* _Приведенный фрагмент_:
* * * *

В связи с политикой двойного слепого рецензирования личность рецензента не раскрывается.
Со списком рецензентов издательства можно ознакомиться здесь.

В рецензируемой статье рассматриваются риски и пути управления генеративным искусственным интеллектом в основных средствах массовой коммуникации. Отмечается, что ученые придерживаются двух точек зрения на применение генеративного искусственного интеллекта в медиаиндустрии: одни считают, что это суперинструмент, который приведет к серьезным изменениям в коммуникации, медиаэкологии и т. д., другие убеждены, что это всего лишь вспомогательный инструмент в области медиакоммуникаций, который не изменит основных принципов работы медиа. Тем не менее очевидно, что использование технологий искусственного интеллекта в долгосрочной перспективе становится одним из трендов развития медиаиндустрии, такое стремительное развитие и широкое применение генеративного искусственного интеллекта порождает множество рисков и вызовов и требует их тщательного изучения и разработки стратегий управления рисками, чем и обусловлена актуальность данного исследования.

* * * *

* _Извлеченные записи_:

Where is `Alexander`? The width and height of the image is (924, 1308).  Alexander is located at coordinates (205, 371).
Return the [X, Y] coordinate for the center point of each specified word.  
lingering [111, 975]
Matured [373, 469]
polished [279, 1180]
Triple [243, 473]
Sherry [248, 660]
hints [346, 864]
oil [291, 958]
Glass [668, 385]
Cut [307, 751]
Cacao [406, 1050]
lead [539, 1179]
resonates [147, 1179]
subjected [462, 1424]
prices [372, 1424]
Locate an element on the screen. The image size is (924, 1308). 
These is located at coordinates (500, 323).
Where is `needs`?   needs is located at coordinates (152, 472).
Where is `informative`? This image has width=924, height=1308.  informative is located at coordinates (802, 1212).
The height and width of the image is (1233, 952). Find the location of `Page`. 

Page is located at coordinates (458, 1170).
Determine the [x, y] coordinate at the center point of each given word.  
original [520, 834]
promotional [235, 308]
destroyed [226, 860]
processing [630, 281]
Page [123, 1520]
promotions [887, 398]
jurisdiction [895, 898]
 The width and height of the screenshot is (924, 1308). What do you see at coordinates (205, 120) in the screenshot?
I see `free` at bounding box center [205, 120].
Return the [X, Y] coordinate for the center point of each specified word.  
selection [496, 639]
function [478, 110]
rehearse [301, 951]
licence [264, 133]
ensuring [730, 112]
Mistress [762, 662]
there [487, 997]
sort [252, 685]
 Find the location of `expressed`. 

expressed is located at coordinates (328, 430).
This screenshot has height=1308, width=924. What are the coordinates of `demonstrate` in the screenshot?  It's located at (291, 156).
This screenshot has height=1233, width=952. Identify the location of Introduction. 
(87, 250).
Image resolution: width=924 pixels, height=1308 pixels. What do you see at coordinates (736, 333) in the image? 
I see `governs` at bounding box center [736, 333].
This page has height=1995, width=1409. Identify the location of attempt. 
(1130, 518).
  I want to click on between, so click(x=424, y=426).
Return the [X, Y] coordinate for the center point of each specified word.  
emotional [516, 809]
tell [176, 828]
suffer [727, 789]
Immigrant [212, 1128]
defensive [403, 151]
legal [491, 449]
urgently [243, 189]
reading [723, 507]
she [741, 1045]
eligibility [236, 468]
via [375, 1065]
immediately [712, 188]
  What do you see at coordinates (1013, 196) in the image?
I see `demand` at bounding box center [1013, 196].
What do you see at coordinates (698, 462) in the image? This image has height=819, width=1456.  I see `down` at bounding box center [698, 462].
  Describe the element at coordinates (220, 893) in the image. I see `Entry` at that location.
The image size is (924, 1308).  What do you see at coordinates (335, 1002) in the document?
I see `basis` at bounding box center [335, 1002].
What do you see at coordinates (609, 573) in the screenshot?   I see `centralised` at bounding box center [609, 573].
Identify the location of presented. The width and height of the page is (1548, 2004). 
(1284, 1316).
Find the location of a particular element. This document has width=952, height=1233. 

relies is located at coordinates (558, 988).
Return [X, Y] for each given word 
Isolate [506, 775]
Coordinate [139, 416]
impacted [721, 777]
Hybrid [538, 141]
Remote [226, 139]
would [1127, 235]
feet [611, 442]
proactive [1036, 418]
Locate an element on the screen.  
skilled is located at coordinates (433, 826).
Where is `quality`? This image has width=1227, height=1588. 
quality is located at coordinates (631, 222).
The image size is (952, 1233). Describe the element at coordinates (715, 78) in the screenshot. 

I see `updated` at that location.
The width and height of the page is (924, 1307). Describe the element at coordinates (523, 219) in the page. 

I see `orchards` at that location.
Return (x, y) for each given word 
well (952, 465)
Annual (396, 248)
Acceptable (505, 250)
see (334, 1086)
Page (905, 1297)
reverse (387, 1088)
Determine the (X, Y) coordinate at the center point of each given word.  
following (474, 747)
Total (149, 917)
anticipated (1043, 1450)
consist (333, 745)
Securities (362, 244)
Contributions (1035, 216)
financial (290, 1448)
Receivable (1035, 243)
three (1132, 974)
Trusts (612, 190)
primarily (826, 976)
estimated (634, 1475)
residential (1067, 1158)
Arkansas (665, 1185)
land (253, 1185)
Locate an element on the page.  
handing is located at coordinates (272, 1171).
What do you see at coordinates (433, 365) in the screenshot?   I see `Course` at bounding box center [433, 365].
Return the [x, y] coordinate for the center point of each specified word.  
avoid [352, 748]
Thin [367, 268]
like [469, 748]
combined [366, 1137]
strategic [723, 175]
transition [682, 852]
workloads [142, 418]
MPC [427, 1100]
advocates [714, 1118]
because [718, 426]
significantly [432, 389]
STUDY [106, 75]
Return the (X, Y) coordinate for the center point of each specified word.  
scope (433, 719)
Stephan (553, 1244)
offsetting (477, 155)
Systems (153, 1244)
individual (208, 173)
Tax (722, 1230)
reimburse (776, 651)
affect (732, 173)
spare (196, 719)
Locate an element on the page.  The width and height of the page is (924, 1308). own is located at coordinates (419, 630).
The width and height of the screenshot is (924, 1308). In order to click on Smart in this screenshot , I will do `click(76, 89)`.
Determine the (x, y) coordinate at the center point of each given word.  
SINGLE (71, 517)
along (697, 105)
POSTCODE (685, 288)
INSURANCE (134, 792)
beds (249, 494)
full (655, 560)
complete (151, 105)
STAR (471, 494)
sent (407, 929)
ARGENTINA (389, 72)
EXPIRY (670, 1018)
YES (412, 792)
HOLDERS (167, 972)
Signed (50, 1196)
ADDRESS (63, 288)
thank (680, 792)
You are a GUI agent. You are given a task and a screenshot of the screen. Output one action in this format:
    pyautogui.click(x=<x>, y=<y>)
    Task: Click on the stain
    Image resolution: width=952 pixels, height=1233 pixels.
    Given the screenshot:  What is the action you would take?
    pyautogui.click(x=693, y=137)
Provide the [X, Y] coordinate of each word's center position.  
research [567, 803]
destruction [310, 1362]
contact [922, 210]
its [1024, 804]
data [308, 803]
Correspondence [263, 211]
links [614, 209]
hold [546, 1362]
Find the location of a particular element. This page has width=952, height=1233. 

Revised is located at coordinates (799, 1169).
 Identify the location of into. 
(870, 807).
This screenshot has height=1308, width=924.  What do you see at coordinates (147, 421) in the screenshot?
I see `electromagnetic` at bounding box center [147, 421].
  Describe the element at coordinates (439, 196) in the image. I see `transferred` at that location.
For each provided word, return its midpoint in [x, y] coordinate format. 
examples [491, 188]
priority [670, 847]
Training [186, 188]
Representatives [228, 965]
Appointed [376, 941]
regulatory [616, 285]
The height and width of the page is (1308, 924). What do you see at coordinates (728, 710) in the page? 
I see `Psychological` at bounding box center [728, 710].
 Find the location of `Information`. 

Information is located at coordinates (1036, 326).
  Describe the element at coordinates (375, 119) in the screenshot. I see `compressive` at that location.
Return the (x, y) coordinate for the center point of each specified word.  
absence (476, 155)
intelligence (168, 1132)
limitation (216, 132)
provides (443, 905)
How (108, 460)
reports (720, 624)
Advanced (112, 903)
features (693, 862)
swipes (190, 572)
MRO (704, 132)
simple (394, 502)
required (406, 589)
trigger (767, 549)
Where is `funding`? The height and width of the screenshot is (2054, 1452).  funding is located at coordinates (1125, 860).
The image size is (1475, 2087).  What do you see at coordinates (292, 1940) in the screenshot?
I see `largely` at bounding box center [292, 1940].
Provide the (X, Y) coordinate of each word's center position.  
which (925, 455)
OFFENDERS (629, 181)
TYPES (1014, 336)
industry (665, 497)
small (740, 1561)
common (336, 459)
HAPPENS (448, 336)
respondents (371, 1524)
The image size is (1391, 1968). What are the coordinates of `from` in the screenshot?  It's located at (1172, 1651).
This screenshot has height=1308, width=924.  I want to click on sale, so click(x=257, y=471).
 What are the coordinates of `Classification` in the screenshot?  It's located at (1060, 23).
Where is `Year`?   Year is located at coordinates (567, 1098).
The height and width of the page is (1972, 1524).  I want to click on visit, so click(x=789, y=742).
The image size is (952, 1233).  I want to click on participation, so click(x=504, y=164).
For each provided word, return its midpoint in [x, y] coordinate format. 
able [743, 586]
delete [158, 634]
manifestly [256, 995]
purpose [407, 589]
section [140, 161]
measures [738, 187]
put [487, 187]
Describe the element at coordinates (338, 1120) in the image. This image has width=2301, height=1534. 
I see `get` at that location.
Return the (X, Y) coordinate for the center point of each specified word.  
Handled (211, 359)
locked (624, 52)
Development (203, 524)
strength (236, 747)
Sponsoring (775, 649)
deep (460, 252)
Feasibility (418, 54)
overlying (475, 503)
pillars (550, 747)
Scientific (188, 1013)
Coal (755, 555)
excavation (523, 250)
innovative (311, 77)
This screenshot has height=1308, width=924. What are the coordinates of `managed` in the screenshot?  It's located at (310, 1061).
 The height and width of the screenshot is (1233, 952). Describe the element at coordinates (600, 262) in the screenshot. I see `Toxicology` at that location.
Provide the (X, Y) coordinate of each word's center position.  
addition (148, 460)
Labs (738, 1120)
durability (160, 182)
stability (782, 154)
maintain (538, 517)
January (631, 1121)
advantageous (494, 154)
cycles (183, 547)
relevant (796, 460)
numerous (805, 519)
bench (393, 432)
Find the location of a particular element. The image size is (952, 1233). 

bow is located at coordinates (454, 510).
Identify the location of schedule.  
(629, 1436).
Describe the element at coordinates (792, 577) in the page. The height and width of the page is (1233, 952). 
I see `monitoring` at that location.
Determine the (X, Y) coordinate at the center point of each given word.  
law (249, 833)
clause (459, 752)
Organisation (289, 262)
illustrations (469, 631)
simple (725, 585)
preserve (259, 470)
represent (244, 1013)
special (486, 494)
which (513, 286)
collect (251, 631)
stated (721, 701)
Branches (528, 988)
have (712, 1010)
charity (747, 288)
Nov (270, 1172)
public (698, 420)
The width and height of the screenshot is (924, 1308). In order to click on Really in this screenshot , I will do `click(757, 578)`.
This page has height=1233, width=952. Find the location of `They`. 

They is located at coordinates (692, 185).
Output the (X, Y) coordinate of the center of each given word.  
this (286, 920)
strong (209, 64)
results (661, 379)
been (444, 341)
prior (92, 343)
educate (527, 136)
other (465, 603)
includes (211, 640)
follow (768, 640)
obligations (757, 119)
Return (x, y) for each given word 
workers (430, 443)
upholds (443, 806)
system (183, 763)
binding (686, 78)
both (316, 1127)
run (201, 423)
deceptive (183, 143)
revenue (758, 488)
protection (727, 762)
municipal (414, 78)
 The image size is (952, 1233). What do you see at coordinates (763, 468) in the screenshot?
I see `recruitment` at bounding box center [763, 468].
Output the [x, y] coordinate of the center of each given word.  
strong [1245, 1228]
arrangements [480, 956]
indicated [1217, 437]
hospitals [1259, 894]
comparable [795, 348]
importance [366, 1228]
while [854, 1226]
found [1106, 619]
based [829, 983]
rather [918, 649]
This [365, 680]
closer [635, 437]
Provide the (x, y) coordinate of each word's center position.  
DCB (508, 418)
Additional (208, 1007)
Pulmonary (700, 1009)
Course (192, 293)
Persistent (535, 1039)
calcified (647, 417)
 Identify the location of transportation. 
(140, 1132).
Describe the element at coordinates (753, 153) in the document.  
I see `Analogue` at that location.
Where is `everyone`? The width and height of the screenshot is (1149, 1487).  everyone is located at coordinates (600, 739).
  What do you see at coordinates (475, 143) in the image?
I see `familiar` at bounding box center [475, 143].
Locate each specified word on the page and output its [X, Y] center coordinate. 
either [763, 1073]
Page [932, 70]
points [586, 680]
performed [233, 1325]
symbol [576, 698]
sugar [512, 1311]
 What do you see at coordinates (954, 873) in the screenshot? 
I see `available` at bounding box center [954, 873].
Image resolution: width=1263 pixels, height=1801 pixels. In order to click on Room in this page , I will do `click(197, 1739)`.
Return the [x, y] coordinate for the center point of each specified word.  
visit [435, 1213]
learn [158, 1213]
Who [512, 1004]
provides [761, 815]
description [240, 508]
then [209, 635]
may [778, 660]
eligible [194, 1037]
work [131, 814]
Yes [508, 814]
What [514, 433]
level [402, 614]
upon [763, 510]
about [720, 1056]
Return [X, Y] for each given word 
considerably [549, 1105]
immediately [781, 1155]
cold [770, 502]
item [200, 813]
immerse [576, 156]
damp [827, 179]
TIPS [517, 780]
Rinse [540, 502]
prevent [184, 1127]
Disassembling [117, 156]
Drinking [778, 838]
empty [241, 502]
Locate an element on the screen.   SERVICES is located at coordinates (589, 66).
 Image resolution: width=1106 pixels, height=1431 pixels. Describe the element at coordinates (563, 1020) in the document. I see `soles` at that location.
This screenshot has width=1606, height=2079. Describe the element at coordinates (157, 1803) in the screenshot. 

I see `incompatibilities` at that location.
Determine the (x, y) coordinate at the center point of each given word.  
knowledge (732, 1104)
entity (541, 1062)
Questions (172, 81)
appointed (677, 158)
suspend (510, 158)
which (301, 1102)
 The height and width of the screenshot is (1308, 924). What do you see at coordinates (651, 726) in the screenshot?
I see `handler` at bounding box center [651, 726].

* * * *

* _Рабочее задание 1_: Согласуются ли с фрагментом рецензии о генеративном ИИ в СМИ следующие утверждения: (a) личность рецензента указана; (b) часть ученых видит в генеративном ИИ лишь вспомогательный инструмент медиакоммуникаций; (c) рецензируемая статья посвящена рискам и путям управления генеративным ИИ? На каждое ответьте «да» или «нет» и приведите дословно решающие слова фрагмента.
* _Рабочее задание 2_: Чем, согласно фрагменту рецензии о генеративном ИИ в СМИ, обусловлена актуальность исследования?
* _Рабочее задание 3_: Продолжите фрагмент рецензии о генеративном ИИ в СМИ одним абзацем, начав сразу после его последнего предложения.
Записи здесь никакой роли не играют.

* _Ответ 1_:
(a) Нет: «личность рецензента не раскрывается».
(b) Да: «другие убеждены, что это всего лишь вспомогательный инструмент в области медиакоммуникаций».
(c) Да: «рассматриваются риски и пути управления генеративным искусственным интеллектом в основных средствах массовой коммуникации».

* _Ответ 2_: Она обусловлена тем, что стремительное развитие и широкое применение генеративного ИИ порождает множество рисков и вызовов, которые требуют тщательного изучения и разработки стратегий управления рисками.

* _Ответ 3_:
Теоретической основой работы выступили труды таких зарубежных исследователей, как П. Гилстер, Х. Д. Фан, Х. М. Чжун, С. Х. Ци, Ян Эйрес, З. В. Яо, З. Л. Ли, У. Сонг, Р. Чен, Ю. Х. Цзян, С. Л. Сонг, Ю. Ю. Янг, Х. Д., Ю. Ю. Чжоу, Г. М. Ю, Дж. У. Су, К. Ли и др. Библиография состоит из 28 источников, соответствует специфике изучаемого предмета, содержательным требованиям и находит отражение на страницах рукописи. Все цитаты ученых сопровождаются авторскими комментариями. Методология проведенного исследования в статье не раскрывается, но очевиден ее традиционный характер. С учётом специфики предмета, объекта, цели и задач работы используются общенаучные методы анализа и синтеза; описательный метод, включающий наблюдение, обобщение, интерпретацию, классификацию материала; методы контент- и дискурс-анализа.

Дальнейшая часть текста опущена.